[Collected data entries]

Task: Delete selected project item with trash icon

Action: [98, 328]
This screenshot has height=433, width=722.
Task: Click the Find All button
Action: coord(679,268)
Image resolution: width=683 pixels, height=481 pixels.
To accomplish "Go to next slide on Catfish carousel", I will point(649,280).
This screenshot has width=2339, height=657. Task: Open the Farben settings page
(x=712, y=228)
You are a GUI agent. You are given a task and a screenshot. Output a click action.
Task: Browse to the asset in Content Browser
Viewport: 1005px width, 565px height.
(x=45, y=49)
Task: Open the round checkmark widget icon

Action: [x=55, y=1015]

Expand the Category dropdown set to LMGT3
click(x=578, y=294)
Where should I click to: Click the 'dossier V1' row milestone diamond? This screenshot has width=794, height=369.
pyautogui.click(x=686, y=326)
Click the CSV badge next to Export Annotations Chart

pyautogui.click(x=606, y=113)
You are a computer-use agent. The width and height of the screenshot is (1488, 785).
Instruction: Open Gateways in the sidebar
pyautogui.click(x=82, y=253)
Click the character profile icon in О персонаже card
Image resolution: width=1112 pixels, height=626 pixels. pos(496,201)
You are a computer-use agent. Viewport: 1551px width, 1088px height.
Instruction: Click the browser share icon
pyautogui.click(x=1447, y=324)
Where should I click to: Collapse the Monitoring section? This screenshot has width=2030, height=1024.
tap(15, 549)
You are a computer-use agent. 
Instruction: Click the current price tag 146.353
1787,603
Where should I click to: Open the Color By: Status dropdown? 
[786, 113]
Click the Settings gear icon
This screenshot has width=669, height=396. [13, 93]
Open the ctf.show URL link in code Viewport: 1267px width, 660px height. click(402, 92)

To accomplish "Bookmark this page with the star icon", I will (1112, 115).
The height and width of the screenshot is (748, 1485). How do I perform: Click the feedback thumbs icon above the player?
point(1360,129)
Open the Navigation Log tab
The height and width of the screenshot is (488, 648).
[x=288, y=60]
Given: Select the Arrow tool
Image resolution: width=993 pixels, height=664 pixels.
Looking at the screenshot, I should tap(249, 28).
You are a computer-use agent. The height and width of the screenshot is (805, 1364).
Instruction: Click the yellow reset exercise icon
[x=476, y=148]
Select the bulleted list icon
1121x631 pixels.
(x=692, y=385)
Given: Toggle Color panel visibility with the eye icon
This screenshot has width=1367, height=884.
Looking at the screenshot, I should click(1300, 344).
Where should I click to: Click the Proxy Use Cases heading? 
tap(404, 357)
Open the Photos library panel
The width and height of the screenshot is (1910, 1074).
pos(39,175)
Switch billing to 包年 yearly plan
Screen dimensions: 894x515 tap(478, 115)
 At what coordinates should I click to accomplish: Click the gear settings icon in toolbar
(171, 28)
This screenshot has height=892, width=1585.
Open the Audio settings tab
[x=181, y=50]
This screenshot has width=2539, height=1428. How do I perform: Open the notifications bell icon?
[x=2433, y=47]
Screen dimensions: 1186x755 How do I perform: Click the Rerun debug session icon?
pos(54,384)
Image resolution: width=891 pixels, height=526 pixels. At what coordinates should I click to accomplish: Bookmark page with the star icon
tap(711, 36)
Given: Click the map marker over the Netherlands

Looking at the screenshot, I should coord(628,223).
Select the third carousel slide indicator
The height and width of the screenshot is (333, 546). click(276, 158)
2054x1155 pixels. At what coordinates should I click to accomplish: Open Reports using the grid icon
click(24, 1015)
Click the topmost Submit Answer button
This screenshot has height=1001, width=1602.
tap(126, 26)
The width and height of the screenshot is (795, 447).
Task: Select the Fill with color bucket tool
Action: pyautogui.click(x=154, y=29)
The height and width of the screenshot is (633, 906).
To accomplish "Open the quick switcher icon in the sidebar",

#### [WHAT THE EXERCISE ASKS]
Taking the records above as input, show every line in which the word "computer" is present.

#### [ANSWER]
You are a computer-use agent. The width and height of the screenshot is (1488, 785).
You are a computer-use agent. Viewport: 1551px width, 1088px height.
You are a computer-use agent. 
You are a computer-use agent. The height and width of the screenshot is (805, 1364).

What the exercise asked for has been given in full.